The provisions of this Subsection (a) are subject to the provisions of
Subsections (b) and (c) below.
(b) If Union shall deliver to the Pass Through Trustee on or prior
to the Issuance Date a Postponement Notice, the Pass Through Trustee shall
postpone the purchase of the Equipment Notes or ETCs (the "Postponed Notes")

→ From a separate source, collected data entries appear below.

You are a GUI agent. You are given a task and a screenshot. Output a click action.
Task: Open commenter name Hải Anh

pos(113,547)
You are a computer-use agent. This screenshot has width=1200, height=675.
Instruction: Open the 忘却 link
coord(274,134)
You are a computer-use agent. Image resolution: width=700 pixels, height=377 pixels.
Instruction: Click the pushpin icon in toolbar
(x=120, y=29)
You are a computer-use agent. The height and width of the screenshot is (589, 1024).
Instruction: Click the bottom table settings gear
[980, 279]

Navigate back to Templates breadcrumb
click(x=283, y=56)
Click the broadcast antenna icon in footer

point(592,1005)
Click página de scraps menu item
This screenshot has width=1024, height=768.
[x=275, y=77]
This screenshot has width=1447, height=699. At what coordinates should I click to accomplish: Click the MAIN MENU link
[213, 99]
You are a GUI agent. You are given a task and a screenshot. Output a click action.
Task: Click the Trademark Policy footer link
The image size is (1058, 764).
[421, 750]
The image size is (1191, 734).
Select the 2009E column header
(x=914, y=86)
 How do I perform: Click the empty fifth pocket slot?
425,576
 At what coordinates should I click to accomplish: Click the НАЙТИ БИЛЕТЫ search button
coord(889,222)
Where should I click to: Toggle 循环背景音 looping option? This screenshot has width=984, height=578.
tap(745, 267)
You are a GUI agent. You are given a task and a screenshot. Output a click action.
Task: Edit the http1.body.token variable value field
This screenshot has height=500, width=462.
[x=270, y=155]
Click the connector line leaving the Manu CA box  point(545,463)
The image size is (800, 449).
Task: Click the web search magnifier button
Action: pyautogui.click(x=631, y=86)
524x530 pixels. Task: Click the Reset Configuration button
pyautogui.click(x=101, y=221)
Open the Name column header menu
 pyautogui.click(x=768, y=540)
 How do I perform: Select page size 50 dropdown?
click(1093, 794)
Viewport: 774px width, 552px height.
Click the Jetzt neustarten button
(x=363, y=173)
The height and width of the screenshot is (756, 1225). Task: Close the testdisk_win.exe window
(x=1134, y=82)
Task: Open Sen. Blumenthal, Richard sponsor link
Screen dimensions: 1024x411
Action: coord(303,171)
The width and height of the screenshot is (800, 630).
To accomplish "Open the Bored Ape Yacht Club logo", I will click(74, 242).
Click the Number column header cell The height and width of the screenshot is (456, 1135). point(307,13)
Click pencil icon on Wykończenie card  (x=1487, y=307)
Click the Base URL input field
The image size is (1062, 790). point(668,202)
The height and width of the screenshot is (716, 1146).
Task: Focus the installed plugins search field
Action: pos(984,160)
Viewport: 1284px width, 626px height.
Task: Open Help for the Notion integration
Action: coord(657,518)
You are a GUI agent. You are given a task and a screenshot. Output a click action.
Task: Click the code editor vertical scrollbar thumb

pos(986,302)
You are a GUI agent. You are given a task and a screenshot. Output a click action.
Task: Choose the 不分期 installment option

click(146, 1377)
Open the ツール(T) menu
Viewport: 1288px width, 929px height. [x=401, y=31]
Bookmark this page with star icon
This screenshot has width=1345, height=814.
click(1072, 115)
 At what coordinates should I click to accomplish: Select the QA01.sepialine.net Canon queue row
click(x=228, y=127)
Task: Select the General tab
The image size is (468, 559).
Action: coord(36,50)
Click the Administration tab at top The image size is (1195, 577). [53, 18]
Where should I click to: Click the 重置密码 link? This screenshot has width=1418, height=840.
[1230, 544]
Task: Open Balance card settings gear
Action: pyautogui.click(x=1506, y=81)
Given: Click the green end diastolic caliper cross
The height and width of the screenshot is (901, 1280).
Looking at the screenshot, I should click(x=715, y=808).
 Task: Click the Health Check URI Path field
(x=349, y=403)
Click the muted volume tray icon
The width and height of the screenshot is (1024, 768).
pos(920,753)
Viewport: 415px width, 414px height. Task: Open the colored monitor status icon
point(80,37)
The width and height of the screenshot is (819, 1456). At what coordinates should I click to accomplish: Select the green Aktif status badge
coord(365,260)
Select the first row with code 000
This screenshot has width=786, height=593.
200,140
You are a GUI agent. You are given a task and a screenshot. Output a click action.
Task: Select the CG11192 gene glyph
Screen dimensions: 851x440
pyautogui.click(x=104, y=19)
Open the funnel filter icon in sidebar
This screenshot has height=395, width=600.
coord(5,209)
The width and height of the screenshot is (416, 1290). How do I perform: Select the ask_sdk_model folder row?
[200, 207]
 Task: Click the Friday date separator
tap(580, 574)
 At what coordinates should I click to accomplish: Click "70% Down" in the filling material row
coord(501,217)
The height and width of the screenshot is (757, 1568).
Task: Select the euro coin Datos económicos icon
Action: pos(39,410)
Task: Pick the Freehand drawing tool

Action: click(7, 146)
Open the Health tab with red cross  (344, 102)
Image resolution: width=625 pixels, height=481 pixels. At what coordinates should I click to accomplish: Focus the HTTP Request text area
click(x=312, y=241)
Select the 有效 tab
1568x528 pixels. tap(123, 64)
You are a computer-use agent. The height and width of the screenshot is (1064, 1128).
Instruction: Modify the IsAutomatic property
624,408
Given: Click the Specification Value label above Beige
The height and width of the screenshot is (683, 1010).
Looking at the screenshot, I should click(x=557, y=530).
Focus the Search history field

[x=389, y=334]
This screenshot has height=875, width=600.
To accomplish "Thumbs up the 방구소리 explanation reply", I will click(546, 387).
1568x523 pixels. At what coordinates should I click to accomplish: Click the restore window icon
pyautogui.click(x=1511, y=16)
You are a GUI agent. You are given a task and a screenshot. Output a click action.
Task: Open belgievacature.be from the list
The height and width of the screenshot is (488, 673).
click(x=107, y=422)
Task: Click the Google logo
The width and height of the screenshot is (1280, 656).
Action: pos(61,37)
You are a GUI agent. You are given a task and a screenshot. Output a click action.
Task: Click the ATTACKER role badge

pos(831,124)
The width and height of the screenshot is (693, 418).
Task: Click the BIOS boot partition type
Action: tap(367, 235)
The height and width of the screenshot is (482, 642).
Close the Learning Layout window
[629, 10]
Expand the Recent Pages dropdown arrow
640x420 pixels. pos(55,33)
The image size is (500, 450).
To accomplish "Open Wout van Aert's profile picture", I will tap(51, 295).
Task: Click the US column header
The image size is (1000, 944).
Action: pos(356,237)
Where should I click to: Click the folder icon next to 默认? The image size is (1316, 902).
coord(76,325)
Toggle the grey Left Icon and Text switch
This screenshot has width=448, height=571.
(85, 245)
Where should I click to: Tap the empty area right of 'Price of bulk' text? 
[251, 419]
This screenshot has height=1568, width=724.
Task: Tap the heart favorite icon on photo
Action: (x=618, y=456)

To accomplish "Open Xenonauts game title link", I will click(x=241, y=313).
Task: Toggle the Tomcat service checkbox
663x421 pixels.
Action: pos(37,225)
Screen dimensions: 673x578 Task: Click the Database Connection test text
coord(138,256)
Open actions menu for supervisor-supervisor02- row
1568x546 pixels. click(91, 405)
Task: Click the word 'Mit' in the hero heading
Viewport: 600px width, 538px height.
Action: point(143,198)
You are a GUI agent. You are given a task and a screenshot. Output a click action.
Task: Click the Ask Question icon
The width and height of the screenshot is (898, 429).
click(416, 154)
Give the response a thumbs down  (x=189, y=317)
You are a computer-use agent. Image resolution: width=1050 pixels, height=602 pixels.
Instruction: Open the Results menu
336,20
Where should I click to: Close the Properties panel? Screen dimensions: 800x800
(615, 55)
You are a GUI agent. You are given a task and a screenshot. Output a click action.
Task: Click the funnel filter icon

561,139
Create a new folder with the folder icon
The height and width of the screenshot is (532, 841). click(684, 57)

referred to in such Postponement Notice and shall promptly deposit into an
escrow account (the "Escrow Account") an amount equal to the purchase price of
such Postponed Notes (the "Escrowed Funds"). The Escrowed Funds so deposited
into the Escrow Account shall be invested by the Pass Through Trustee at the
written direction and risk of, and for the benefit of, Union in Specified
Investments maturing (i) no later than the Initial Cut-off Date or (ii) if
Union has given notice to the Pass Through Trustee that the Postponed Notes
will not be issued, on the next Special Distribution Date, if such investments
are reasonably available for purchase. The Pass Through Trustee shall make
withdrawals from the Escrow Account only as provided in this Pass Through Trust
Agreement. An account statement delivered by the Pass Through Trustee to Union
shall be deemed written confirmation by Union that the investment transactions
identified therein accurately reflect the investment directions given to the
Pass Through Trustee by Union, unless Union notifies the Pass Through Trustee
in writing to the contrary within thirty (30) days of receipt of such
statement.
The Pass Through Trustee shall hold all Specified Investments until
the maturity thereof and will not sell or otherwise transfer such Specified
Investments. If Specified Investments held in the Escrow Account mature prior
to the Initial Cut-off Date, any proceeds received on the maturity of such
Specified Investments (other than any earnings thereon) shall be reinvested by
the Pass Through Trustee at the written direction and risk of, and for the
benefit of, Union in Specified Investments maturing (i) no later than the
Initial Cut-off Date or (ii) if Union has given notice to the Pass Through
Trustee that the Postponed Notes will not be issued, on the next Special
Distribution Date, if such investments are reasonably available for purchase.
Any earnings on Specified Investments received from time to time by
the Pass Through Trustee shall be promptly distributed to Union to an account
specified in writing by Union. Union shall pay to the Pass Through Trustee for
deposit to the Escrow Account an amount equal to any losses on Specified
Investments as incurred.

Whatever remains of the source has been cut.